The project team has recently completed an eight-month ‘discovery’ phase in which it engaged local families going through child protection cases to test a prototype app.

Currently, councils and government agencies communicate with families using a mix of letters, text messages and other forms of communication. McGowan said the “loop feels closed” as often, families “cannot communicate back.” Some families have also reported that messages can be unclear. “A family going through an invasive and intense process finds it hard to keep track of what’s going on,” she said.

Family Story, however, aims to allow families and social workers to more easily see details of their case in a single place online. The project team hopes a knock-on effect will be to improve families’ relationship with their council, because the council will be seen to be working “more transparently”.

The initiative also aims to reduce the time that social workers spend sitting at their computer to complete administration by an estimated 30%, by allowing them to work on the go and therefore spend more time with families. The suite of tools could include a chatbot to let social workers make referrals, for example.

“Social workers spend 70% of their time in front of a computer, from work we’ve seen in the UK and Australia. This leaves little room for social workers to do direct work with families,” McGowan said.
 
She added that further cost savings could stem from the technology’s ability to be more cost efficient to upgrade and flex with policy changes, and from the ability for social workers to spend more time securing long-term placements, thus reducing the cost of children in care.
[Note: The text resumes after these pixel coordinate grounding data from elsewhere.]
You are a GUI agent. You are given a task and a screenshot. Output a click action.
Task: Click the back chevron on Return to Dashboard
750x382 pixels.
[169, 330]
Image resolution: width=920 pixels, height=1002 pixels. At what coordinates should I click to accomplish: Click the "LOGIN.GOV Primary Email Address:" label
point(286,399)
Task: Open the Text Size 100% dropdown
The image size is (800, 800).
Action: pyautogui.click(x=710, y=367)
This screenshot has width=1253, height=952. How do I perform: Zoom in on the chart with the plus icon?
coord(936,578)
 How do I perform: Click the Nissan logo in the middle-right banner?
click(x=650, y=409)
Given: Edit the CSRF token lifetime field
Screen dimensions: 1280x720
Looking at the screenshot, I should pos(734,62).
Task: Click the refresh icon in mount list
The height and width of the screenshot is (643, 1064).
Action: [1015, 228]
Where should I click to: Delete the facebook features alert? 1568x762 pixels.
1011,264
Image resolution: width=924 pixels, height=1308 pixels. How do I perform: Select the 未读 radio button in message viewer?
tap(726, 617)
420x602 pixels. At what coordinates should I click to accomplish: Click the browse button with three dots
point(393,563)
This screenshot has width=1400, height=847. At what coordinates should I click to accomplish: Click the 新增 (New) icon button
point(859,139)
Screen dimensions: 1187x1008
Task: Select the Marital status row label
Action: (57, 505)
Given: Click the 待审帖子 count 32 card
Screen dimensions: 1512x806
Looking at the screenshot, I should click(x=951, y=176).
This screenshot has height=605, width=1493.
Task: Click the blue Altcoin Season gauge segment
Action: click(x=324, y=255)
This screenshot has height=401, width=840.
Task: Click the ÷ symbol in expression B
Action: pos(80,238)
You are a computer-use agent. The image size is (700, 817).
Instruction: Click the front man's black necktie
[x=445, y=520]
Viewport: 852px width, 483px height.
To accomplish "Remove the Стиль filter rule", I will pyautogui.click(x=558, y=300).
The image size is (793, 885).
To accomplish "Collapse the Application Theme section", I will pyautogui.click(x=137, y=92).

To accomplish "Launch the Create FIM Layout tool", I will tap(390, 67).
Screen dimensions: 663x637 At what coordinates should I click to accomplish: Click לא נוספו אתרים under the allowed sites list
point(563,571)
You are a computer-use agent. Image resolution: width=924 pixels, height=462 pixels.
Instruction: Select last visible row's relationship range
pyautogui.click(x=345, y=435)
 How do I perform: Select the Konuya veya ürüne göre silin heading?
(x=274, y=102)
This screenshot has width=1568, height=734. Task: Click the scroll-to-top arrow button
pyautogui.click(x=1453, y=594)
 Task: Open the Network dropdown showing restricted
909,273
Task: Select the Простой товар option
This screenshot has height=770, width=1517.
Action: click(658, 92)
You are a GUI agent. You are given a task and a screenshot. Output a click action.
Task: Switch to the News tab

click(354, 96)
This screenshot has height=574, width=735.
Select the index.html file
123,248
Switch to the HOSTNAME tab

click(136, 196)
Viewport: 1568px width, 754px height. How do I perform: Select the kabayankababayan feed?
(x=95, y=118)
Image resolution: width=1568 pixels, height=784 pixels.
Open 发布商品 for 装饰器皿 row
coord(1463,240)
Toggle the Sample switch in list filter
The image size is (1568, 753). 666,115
“It’s a very different way of doing social work,” said McGowan. “Families should have ownership over their story and at the moment it feels ‘done to them not with them’. We’re trying to flip the power balance on its head,” she said. 

The project team now plans to develop an API to connect Family Story to council back-office systems.

The three councils will continue to work together on the project despite an agreement made in March to dissolve the shared staffing arrangements of Tri-borough Children’s Services, Tri-borough Adult Social Care and Tri-borough Public Health Services.